** Data provided follows **
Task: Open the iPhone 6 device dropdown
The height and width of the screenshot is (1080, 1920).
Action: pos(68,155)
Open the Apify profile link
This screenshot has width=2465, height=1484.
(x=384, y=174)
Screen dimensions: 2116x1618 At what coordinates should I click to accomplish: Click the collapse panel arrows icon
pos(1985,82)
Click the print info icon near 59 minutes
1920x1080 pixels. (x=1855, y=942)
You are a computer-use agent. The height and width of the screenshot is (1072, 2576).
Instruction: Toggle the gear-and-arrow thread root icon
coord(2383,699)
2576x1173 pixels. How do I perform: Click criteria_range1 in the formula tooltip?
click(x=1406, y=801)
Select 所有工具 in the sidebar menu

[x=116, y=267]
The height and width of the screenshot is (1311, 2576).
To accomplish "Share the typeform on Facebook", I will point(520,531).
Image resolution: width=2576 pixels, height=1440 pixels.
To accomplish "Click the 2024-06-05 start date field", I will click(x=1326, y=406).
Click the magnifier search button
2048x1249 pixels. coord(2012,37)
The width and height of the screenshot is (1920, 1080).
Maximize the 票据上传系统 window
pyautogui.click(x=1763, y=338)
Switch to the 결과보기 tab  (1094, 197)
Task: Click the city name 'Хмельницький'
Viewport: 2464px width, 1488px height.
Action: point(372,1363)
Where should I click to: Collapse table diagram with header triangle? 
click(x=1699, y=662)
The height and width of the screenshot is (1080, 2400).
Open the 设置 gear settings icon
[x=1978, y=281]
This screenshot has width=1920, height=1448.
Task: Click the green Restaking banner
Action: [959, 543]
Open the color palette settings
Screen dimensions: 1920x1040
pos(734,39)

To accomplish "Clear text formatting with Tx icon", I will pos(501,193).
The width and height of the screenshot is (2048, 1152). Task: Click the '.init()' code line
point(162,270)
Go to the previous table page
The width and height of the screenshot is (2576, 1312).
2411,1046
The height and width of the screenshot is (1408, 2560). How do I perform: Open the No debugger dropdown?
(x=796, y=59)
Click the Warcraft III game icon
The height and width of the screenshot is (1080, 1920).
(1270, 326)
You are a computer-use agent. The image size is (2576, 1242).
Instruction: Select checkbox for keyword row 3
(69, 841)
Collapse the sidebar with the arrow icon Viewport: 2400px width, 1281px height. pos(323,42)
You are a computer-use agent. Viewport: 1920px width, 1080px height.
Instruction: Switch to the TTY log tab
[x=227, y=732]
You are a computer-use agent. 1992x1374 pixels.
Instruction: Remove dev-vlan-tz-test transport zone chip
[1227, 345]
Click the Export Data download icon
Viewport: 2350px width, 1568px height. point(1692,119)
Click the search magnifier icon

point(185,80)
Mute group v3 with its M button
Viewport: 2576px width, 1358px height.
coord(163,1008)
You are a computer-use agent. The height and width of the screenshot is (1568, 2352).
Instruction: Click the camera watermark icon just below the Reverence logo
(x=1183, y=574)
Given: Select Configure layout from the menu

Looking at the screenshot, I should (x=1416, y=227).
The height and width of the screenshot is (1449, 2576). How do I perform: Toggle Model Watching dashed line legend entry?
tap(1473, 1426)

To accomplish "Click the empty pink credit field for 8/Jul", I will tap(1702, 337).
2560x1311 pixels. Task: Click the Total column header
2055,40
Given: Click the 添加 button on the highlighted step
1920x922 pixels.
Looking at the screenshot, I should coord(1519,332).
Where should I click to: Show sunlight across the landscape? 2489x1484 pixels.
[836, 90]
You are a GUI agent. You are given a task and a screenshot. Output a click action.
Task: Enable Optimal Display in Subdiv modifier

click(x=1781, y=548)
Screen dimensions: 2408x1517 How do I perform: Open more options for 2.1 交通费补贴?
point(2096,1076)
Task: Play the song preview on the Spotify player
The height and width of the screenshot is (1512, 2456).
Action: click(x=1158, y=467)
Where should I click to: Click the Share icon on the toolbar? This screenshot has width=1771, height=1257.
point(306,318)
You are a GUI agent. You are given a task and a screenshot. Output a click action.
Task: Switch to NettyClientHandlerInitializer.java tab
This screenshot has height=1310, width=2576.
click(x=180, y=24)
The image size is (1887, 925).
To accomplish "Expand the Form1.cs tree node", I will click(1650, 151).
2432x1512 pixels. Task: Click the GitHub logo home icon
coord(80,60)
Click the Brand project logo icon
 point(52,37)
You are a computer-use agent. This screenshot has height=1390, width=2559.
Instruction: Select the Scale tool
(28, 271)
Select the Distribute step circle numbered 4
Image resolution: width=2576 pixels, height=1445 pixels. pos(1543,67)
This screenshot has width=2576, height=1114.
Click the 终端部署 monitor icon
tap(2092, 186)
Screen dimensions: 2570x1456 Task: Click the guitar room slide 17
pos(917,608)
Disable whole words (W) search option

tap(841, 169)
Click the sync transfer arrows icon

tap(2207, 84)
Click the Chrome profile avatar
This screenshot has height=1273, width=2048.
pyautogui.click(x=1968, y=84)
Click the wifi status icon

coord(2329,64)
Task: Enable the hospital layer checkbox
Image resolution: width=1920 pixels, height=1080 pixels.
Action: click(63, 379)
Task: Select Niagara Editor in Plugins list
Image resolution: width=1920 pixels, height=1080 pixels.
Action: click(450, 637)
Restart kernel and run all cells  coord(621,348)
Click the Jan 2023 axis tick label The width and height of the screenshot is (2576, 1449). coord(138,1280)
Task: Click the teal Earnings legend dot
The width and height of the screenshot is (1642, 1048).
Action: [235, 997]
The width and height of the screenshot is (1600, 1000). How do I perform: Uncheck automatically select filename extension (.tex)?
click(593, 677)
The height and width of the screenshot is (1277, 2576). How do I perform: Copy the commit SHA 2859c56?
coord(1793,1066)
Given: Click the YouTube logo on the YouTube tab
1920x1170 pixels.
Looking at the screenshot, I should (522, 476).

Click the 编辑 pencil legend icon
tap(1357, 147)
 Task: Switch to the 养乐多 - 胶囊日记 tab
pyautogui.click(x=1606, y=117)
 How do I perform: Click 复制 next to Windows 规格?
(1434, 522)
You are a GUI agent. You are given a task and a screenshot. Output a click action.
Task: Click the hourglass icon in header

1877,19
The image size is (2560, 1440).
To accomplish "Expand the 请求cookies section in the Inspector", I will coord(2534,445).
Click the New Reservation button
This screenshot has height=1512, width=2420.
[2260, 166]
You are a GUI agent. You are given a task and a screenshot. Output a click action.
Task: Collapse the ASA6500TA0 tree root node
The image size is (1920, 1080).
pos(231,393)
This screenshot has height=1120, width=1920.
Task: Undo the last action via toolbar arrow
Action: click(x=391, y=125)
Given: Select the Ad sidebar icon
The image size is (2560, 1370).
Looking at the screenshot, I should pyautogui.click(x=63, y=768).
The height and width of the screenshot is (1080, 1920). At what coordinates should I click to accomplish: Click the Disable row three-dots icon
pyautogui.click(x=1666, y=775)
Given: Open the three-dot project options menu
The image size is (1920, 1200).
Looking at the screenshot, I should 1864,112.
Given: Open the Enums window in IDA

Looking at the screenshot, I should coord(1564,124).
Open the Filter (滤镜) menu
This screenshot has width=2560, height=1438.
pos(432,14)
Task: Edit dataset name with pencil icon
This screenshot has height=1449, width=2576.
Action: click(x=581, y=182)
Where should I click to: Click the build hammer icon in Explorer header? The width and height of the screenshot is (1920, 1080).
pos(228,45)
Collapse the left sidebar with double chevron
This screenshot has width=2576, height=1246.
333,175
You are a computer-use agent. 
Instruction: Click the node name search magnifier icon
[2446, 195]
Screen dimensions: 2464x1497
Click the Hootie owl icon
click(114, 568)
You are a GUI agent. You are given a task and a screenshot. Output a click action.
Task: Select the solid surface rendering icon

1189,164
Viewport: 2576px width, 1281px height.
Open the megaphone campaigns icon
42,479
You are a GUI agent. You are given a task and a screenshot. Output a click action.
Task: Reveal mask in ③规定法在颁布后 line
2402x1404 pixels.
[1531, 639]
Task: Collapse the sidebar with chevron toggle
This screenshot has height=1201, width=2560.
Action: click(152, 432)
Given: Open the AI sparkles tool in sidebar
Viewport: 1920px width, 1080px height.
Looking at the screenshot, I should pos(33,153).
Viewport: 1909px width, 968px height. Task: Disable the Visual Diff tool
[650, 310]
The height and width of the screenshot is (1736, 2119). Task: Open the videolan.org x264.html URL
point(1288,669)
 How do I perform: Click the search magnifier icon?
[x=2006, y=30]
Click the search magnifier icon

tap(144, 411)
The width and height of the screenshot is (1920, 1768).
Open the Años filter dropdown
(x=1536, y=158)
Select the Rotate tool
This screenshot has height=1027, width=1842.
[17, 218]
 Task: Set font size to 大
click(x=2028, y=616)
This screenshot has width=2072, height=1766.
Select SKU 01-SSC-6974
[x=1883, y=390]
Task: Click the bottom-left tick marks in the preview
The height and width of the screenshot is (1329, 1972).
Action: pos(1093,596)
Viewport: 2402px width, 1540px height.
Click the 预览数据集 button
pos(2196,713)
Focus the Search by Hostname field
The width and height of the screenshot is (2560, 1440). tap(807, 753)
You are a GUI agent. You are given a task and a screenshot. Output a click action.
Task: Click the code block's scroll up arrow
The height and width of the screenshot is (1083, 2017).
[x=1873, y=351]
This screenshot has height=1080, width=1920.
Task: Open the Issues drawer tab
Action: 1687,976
** End of Data provided **
#### [About this exercise]
Begin at the line that has "This screenshot has width=2576, height=1114." in the entries above; stop after the line that has "Task: Collapse the ASA6500TA0 tree root node". Transcribe exactly those lines and no others.

#### [Response]
This screenshot has width=2576, height=1114.
Click the 终端部署 monitor icon
tap(2092, 186)
Screen dimensions: 2570x1456 Task: Click the guitar room slide 17
pos(917,608)
Disable whole words (W) search option

tap(841, 169)
Click the sync transfer arrows icon

tap(2207, 84)
Click the Chrome profile avatar
This screenshot has height=1273, width=2048.
pyautogui.click(x=1968, y=84)
Click the wifi status icon

coord(2329,64)
Task: Enable the hospital layer checkbox
Image resolution: width=1920 pixels, height=1080 pixels.
Action: click(63, 379)
Task: Select Niagara Editor in Plugins list
Image resolution: width=1920 pixels, height=1080 pixels.
Action: click(450, 637)
Restart kernel and run all cells  coord(621,348)
Click the Jan 2023 axis tick label The width and height of the screenshot is (2576, 1449). coord(138,1280)
Task: Click the teal Earnings legend dot
The width and height of the screenshot is (1642, 1048).
Action: [235, 997]
The width and height of the screenshot is (1600, 1000). How do I perform: Uncheck automatically select filename extension (.tex)?
click(593, 677)
The height and width of the screenshot is (1277, 2576). How do I perform: Copy the commit SHA 2859c56?
coord(1793,1066)
Given: Click the YouTube logo on the YouTube tab
1920x1170 pixels.
Looking at the screenshot, I should (522, 476).

Click the 编辑 pencil legend icon
tap(1357, 147)
 Task: Switch to the 养乐多 - 胶囊日记 tab
pyautogui.click(x=1606, y=117)
 How do I perform: Click 复制 next to Windows 规格?
(1434, 522)
You are a GUI agent. You are given a task and a screenshot. Output a click action.
Task: Click the hourglass icon in header

1877,19
The image size is (2560, 1440).
To accomplish "Expand the 请求cookies section in the Inspector", I will coord(2534,445).
Click the New Reservation button
This screenshot has height=1512, width=2420.
[2260, 166]
You are a GUI agent. You are given a task and a screenshot. Output a click action.
Task: Collapse the ASA6500TA0 tree root node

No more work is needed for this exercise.